Wright, Rob
Rob Wright is a fiction editor to the magazine Able Muse. He’s been awarded three Fellowships from the Pennsylvania Council on the Arts, and has been twice nominated for the PushCart Prize. He has published in Able Muse, Angle, Big City Lit, The Evansville Review, Measure, and Rattle. His book of poems, Last Wishes is published by Able Muse Press. Recently, he won the Frost Prize for Metrical Poetry.
Brock, Angier
Angier Brock, a long-time believer in the healing power of writing and in the value of using writing to help make meaning of one's experiences, has taught for over 35 years in secondary schools and colleges and in small private writing classes. Her poetry and reflective essays often have a spiritual theme. Recent publications include texts set to music by American and British composers and sung by choirs at home and abroad. She lives in eastern Virginia.

__AVAILABLE DATA__
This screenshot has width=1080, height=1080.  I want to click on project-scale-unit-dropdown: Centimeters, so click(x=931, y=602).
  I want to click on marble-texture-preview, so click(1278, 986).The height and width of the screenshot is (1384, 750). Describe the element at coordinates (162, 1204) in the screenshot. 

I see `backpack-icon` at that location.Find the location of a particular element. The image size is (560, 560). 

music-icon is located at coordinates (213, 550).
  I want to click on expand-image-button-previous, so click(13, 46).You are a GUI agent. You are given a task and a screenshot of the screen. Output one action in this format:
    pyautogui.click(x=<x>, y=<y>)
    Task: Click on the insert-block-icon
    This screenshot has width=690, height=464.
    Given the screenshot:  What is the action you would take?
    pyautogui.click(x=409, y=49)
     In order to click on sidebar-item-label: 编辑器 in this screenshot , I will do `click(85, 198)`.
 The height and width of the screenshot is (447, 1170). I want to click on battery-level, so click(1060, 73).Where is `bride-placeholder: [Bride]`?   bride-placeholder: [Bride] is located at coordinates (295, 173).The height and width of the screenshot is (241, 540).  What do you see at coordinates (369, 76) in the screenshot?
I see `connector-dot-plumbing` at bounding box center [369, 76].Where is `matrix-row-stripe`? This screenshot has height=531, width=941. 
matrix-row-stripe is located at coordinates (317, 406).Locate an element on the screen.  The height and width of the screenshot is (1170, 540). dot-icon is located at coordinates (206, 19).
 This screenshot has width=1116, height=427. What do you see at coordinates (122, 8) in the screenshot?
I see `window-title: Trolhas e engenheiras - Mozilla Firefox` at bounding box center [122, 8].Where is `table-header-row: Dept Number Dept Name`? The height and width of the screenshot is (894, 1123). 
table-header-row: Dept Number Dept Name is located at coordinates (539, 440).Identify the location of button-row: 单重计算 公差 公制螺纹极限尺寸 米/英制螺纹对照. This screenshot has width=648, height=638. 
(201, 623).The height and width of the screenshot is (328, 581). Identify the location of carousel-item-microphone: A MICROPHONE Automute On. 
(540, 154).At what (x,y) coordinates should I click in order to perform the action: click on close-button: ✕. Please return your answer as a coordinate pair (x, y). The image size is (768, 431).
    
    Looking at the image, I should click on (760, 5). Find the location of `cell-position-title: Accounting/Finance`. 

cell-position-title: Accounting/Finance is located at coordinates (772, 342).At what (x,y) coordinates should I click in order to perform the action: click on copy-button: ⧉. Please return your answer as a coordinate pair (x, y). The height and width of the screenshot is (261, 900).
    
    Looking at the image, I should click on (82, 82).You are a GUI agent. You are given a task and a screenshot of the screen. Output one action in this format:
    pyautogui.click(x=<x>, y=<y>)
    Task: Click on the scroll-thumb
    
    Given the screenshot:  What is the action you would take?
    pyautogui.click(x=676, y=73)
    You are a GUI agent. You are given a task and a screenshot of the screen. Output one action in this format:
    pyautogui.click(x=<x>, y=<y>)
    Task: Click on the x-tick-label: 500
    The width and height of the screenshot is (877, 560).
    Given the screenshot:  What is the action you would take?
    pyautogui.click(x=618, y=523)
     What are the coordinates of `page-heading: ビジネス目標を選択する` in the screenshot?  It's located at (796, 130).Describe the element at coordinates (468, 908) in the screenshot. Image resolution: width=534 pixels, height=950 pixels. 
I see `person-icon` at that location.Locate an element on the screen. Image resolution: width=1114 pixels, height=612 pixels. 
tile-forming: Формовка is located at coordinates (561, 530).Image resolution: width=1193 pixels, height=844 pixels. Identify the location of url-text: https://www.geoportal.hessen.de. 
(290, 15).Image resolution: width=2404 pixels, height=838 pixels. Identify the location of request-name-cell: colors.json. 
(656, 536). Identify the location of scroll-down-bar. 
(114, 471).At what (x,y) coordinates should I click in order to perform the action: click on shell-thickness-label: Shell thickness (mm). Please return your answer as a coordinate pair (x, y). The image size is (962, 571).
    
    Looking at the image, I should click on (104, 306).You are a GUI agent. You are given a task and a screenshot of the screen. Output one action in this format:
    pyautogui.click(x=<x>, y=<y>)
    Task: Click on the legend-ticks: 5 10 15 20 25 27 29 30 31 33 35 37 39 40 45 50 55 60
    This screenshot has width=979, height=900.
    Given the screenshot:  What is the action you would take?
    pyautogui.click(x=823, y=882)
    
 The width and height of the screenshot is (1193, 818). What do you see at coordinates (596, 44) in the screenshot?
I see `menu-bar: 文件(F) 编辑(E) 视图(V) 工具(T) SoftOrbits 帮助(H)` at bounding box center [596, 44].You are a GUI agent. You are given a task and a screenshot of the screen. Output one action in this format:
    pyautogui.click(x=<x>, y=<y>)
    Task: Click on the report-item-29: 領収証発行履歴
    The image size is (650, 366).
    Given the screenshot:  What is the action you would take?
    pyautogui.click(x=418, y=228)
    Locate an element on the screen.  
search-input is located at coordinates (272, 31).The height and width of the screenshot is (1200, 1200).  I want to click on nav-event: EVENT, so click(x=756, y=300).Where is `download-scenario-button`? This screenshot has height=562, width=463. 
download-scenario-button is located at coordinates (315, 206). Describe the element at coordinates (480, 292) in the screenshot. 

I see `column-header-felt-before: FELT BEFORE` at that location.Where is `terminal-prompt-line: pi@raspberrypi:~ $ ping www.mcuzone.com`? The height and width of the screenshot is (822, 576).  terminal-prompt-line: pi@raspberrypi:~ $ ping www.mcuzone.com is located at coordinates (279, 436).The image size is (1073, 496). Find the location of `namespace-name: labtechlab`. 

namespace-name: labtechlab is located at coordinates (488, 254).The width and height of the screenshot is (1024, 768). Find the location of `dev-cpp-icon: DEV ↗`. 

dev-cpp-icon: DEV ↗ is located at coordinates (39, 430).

__WORK INSTRUCTION A__
According to the contributor bios, which press published Rob Wright's book of poems, Last Wishes?
__WORK INSTRUCTION B__
Continue the contributor bios from the point where they stop.

__WRITTEN ANSWER A__
Able Muse Press.

__WRITTEN ANSWER B__
Chase, Carola
Carola Chase is a clinical social worker and child psychoanalyst with a private practice in New York City. She works with children, adolescents, adults, and older adults. She is a member of The Contemporary Society and a graduate of the New Directions Writing Program. She has published two short stories in the New Directions’ Journal, and several articles in psychoanalytic journals and publications. She is currently completing her second novel.
Brotman, Dana
Dana Brotman, PhD is a clinical psychologist in private practice in Falls Church, Virginia. She works with children, adolescents and adults and provides clinical supervision. She is also a painter and is currently working on developing her most recent gallery show, Pillow Book: Pages from a Pandemic, into book form. In addition, she is writing and illustrating a children's book, Tiny and Sunflower.
Rowell, David
David Rowell is the author of the novel The Train of Small Mercies (2011) and Wherever the Sound Takes You: Heroics and Heartbreaking in Music Making (2019), an exploration of the inner lives of musicians. He has taught literary journalism in the MFA department at American University and is the deputy editor of The Washington Post Magazine.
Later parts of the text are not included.